We are entering an interesting era in benefits with some group plan designs cemented in place through negotiated arrangements, and employers struggling to offer more for less. Few benefits address employees’ needs proactively, with the exception of a few. Most noteworthy is an Employee Assistance Program (EAP). Employee’s benefit with resources through a professional organization providing assistance when they need it, 24/7, in the way they choose to access it: online, telephone, or in person. The cost for such a program is small, especially when you consider the financial payback in fewer absence days and healthier employees. An Employee Assistance Program can be one of those few benefits that will give you back more than you will pay for it.
A new Hepatitis C treatment (Solvaldi), approved for use by Health Canada in December 2013, will have a significant impact on all insurance carriers and policyholder plans. This drug is reported to cure 90 of those suffering with Hepatitis C; an amazing medical breakthrough! But it comes at a cost to group plans with the expected cost for a minimum 12-week course treatment at $1,000 per pill, representing a total cost of $84,000. Having the right plan design, financial arrangement and advocate in place will be critical to how this evolution in medicine will impact your group plan.

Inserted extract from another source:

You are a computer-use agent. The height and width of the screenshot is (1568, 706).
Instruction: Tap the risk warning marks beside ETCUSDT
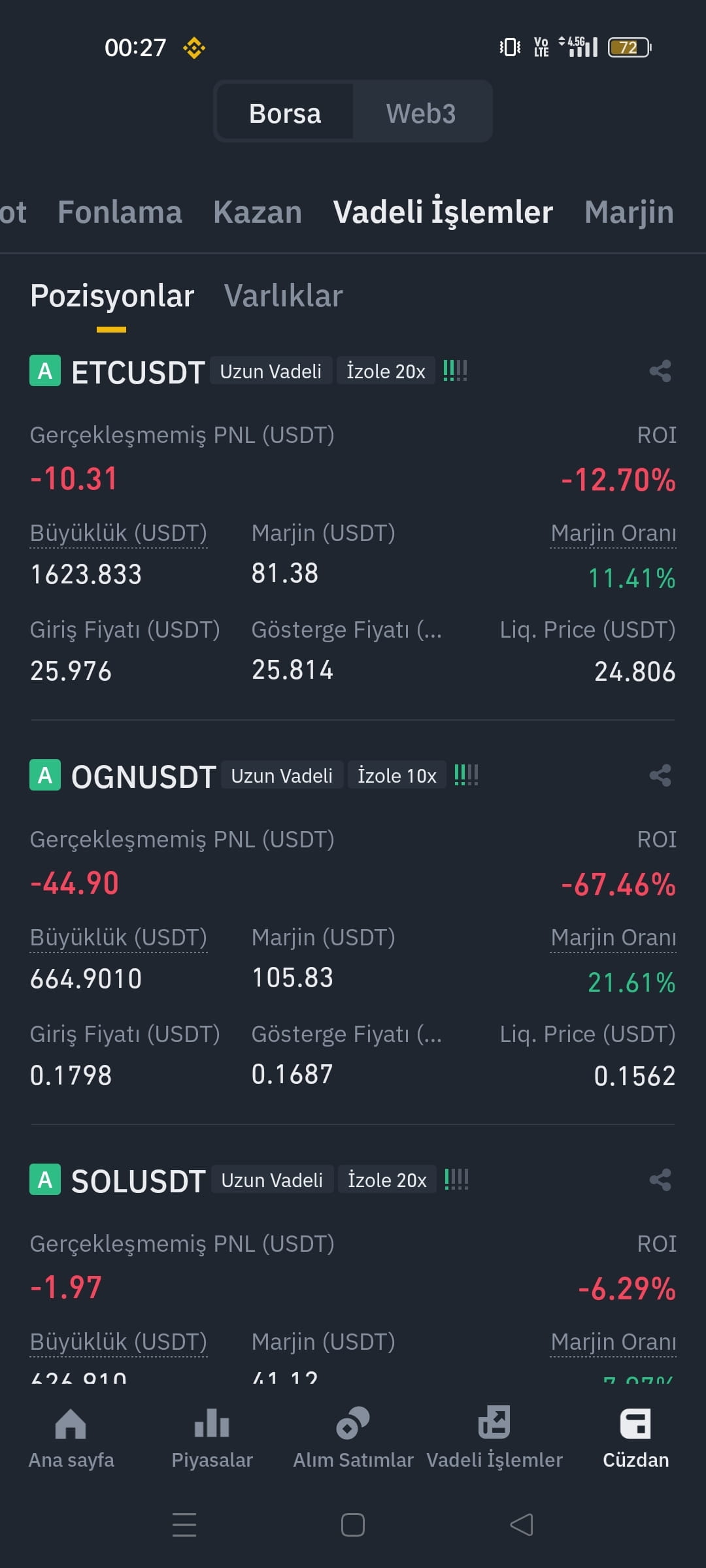(455, 370)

When a plan enrolls with a new carrier, employees are required to complete a beneficiary designation on their insurance enrolment form. In doing so, they ensure their requests will be met in the event of a life insurance claim.

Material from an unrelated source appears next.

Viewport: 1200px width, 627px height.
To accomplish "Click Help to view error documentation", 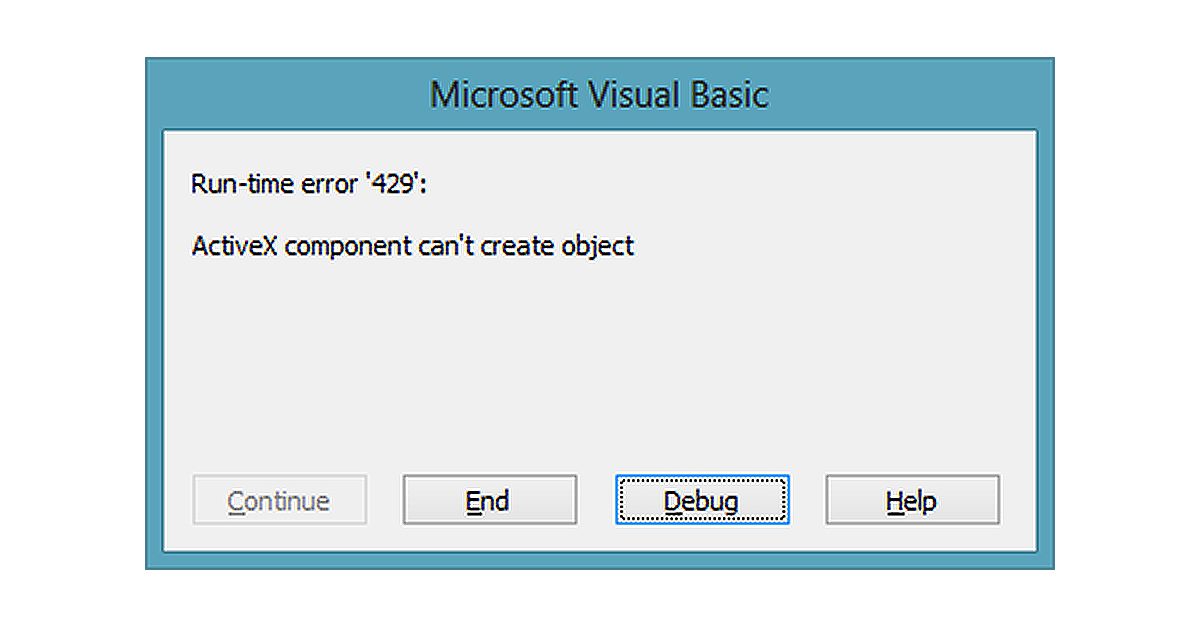I will click(x=911, y=499).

For this reason, it is important employees are aware of a few important requirements when completing any beneficiary designation.

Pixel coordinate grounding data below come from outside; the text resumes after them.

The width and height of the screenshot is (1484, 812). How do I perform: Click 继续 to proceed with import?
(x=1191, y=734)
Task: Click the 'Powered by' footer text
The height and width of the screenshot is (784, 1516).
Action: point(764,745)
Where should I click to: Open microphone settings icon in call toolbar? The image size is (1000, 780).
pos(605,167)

The beneficiary designation must bear an original signature in permanent ink and must be dated.
The insured employee must initial any beneficiary designations that include a change or correction. Whiteout changes are not accepted.
The beneficiary must be a person who is of legal age (18 or over), or, if the beneficiary is a minor, the employee must appoint a trustee to act on the minor’s behalf until the beneficiary reaches legal age.
It is important to remind employees on an annual or bi-annual basis to update their beneficiary designation to ensure information on record is current.
Group Out of Country – Important Restrictions
It is important to note a few significant limitations regarding most out-of-country insurance group policies. They may differ by provider, but for the most part contain the following restrictions you should be aware of:
The number of days that you will be covered is typically limited per trip. For trips over 30 days, be sure to check with your provider.
Most carriers today will include a pre-existing conditions or stability clause to ensure only healthy people who are not expected to have a health emergency are provided the coverage. Should you have a health condition, contact your carrier to confirm your eligibility for out-of-country coverage.
Keep your travel information handy and be sure to let those travelling with you know where your documents are located. A great place is storing it with your passport.
Should an emergency arise, be sure someone calls your out-of-country provider within 48 hours to reap the full benefits of what is offered and to ensure the service provider will intervene. This information is in your booklet and on your wallet card. Failure to do so can result in payment delays to your healthcare providers.